Could mobile shopping over take shopping via a PC this Christmas? It’s getting close.
The Centre for Retail Research found that last year 49.7 per cent of all online retail spending happened on a mobile device. Then a PwC report for the US revealed that 84 per cent of its sample will shop online. Most of the Generation Z respondents would do all of their Christmas shopping online, and half of those would only use a smartphone.
PwC’s research also revealed that 39 per cent of those Gen Zers will use buy buttons and 25 per cent said they prefer shoppable photos. But to be a less stressful experience than visiting the high street at Christmas, mobile shopping has to be simple and easy to use, as well as inspiring.
So, perhaps Instagram’s moment has arrived? They seem to think so.
The social media site is apparently working on expanding its ecommerce capabilities to make it easier to buy. Its repositioning as a shopping platform is underway in an effort to simplify the leap from Instagram image to wardrobe.
It certainly seems that, of all the social media outlets, Instagram works best in terms of connections between consumers and businesses.
Facebook chief operating officer Sheryl Sandberg claims that two-thirds of visits to Instagram business profiles are from people who don’t yet follow them. And that four in five Instagram users now follow at least one business.

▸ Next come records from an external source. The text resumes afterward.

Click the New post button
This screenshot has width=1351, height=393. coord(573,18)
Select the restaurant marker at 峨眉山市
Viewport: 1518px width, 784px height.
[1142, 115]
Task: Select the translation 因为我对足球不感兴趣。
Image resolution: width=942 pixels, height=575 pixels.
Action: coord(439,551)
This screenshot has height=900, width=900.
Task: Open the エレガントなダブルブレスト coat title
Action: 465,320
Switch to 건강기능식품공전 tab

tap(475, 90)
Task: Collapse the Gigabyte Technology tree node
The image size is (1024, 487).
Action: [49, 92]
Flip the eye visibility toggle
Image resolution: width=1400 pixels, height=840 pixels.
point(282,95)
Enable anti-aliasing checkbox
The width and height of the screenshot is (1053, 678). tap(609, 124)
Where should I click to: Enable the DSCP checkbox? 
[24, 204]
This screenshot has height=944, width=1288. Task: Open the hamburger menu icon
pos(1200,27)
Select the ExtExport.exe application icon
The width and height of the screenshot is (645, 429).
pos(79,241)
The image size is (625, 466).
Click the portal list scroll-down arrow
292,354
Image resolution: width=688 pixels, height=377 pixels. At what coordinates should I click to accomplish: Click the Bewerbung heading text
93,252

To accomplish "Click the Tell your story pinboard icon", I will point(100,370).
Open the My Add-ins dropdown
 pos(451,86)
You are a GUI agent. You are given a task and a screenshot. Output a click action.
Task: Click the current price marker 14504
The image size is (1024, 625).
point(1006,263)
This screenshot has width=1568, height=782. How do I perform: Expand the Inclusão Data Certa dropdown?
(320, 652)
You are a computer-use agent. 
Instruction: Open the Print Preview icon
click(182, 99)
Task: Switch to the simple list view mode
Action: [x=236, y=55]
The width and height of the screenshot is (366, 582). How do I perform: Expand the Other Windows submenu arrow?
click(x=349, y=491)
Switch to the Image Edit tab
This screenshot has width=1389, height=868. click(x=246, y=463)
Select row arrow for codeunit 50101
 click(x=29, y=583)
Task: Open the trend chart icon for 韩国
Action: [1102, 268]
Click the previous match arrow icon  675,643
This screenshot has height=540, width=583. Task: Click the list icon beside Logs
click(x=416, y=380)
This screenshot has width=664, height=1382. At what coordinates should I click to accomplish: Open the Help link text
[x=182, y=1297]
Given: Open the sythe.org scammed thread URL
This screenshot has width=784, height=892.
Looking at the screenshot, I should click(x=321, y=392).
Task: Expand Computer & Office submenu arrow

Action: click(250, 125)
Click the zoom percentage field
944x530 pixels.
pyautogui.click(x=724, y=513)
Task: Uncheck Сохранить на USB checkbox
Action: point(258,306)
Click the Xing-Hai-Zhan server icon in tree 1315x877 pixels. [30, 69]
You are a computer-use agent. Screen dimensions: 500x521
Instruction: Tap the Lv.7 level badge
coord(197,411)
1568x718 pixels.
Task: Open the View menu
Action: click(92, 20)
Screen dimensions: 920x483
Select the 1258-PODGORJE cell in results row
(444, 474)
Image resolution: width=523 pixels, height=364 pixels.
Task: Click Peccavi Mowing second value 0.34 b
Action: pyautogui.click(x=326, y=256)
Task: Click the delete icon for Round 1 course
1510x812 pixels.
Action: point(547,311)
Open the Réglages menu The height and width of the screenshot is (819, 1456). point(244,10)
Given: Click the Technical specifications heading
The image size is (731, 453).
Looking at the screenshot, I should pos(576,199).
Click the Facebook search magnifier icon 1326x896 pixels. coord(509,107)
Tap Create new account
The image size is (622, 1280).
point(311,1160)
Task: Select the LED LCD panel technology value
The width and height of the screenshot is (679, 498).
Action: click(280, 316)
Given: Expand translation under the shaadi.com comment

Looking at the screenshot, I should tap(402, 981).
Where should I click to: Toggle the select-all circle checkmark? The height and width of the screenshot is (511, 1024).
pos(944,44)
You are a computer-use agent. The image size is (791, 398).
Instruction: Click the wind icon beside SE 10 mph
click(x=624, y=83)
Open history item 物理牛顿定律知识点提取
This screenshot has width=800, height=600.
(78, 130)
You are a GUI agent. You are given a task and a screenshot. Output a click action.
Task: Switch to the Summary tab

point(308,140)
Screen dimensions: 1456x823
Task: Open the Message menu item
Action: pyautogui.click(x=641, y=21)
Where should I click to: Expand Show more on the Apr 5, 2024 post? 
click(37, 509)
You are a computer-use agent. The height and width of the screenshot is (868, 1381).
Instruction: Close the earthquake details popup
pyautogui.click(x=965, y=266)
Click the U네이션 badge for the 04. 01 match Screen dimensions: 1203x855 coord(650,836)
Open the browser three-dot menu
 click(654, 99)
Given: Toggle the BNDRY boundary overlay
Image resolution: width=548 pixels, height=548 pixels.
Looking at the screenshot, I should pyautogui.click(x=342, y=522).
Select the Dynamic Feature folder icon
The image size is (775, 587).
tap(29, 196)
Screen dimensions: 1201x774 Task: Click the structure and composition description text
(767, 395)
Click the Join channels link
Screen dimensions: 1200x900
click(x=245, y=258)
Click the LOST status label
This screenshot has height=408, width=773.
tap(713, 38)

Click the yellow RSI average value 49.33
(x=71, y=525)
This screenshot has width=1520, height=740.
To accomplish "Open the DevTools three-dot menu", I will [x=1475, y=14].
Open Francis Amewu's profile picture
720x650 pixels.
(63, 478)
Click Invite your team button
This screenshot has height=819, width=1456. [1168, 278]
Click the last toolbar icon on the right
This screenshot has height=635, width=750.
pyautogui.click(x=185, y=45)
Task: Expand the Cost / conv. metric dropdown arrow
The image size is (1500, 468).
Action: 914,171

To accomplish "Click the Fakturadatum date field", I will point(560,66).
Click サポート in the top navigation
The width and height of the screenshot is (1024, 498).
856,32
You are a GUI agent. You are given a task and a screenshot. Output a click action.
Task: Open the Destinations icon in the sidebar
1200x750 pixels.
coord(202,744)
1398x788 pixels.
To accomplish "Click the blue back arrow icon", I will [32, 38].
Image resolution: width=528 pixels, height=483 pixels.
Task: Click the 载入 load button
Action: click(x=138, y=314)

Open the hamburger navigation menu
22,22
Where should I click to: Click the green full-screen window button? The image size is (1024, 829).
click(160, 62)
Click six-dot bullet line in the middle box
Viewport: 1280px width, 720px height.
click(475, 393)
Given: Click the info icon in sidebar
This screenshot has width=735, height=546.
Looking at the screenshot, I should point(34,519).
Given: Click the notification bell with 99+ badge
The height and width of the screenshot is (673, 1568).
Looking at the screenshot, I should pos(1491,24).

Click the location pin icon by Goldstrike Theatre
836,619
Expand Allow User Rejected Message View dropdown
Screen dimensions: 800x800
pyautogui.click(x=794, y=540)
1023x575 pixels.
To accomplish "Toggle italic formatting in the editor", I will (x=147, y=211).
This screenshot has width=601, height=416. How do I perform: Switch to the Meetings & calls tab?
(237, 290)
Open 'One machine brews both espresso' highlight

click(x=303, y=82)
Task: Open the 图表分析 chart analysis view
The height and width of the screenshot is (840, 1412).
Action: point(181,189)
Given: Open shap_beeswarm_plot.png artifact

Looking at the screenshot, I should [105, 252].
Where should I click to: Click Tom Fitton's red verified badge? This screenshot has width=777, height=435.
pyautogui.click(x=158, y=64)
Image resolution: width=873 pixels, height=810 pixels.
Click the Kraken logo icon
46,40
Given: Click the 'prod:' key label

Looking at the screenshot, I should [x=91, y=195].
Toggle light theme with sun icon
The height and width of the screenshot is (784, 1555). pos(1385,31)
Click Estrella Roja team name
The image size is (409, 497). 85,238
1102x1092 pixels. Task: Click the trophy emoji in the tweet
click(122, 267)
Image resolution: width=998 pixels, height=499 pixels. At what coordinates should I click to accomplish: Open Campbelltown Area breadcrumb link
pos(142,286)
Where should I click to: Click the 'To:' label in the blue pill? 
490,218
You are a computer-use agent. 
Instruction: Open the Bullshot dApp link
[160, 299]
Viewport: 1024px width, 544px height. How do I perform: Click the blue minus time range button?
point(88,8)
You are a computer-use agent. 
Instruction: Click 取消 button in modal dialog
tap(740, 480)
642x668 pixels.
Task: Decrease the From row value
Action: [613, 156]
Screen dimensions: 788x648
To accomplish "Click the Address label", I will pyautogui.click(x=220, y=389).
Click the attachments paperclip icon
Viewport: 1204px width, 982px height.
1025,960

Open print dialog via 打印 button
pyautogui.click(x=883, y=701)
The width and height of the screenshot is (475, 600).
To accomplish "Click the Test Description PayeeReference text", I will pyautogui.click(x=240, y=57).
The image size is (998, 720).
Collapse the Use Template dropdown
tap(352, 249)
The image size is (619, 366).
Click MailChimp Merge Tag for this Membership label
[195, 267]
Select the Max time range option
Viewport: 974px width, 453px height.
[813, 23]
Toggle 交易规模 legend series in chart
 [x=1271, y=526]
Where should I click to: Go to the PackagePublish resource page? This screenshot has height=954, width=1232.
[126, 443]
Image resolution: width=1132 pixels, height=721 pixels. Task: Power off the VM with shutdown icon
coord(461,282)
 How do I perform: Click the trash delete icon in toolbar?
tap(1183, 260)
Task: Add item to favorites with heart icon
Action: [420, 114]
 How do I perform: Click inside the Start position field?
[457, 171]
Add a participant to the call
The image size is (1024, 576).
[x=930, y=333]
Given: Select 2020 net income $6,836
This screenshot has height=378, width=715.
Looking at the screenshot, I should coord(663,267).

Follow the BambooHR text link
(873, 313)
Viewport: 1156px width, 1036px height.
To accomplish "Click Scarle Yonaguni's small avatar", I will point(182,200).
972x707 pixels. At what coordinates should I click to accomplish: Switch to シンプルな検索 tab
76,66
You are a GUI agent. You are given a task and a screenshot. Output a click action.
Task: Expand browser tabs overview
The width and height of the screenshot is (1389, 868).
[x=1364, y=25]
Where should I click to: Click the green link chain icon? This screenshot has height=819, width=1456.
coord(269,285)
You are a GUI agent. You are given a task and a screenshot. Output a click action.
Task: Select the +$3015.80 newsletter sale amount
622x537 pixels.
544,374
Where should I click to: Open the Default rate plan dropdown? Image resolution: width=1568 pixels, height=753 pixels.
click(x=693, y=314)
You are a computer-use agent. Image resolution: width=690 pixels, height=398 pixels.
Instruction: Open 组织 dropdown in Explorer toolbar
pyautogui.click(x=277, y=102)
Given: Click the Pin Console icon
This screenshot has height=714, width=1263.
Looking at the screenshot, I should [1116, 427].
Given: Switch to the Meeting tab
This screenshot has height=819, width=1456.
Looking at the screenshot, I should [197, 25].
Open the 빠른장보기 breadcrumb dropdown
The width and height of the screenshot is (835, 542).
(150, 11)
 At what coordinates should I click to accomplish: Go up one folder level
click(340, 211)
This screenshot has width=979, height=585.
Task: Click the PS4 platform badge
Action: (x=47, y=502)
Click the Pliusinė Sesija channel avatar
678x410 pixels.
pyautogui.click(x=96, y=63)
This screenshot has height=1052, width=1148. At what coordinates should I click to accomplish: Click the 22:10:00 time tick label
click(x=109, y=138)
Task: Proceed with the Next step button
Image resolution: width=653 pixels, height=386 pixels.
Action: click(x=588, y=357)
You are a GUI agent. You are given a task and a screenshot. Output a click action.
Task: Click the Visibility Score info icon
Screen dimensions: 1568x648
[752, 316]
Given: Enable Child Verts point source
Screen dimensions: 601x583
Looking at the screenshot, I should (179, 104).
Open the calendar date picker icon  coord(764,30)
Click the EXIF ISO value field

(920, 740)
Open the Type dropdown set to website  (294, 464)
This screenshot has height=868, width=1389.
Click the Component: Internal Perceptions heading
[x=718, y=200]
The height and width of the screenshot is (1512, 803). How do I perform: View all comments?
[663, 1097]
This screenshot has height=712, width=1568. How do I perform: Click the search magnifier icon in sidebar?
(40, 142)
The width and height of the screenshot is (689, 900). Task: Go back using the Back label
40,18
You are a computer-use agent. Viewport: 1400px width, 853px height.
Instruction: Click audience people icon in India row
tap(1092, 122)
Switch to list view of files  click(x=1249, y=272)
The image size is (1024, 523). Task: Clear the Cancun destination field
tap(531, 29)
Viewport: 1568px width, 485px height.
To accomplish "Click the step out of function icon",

We tested this out at Spreadshirt to see if the customer journey was changing and found there was Insta-interest in our self-expression site. Our average number of web site clicks per week went up over 150 per cent. Of course it’s easy for gains to look big when you start small, but the activity is interesting. We gained new followers, established a new hashtag for our community, increased our audience and interactions.
From our test, it looks like people are beginning to use Instagram as part of their shopping process. It’s where they go to be inspired and find a unique treasure to share and buy.
This is a significant trend for us. We’re a self-expression site, where people come to personalise their stuff. Designing and buying on a mobile device is not just one click shopping. People save for later – sometimes days or weeks. They might browse and bookmark on their commute and then finish their shopping at home. Online shopping, even via Instagram, has become a two-stage process.
Of course, Christmas is slightly different. We find that consumers are more likely to spend time browsing and designing in the last quarter. And conversion rates change dramatically between the first three quarters and the last quarter – up 70 per cent in the run-up to Christmas.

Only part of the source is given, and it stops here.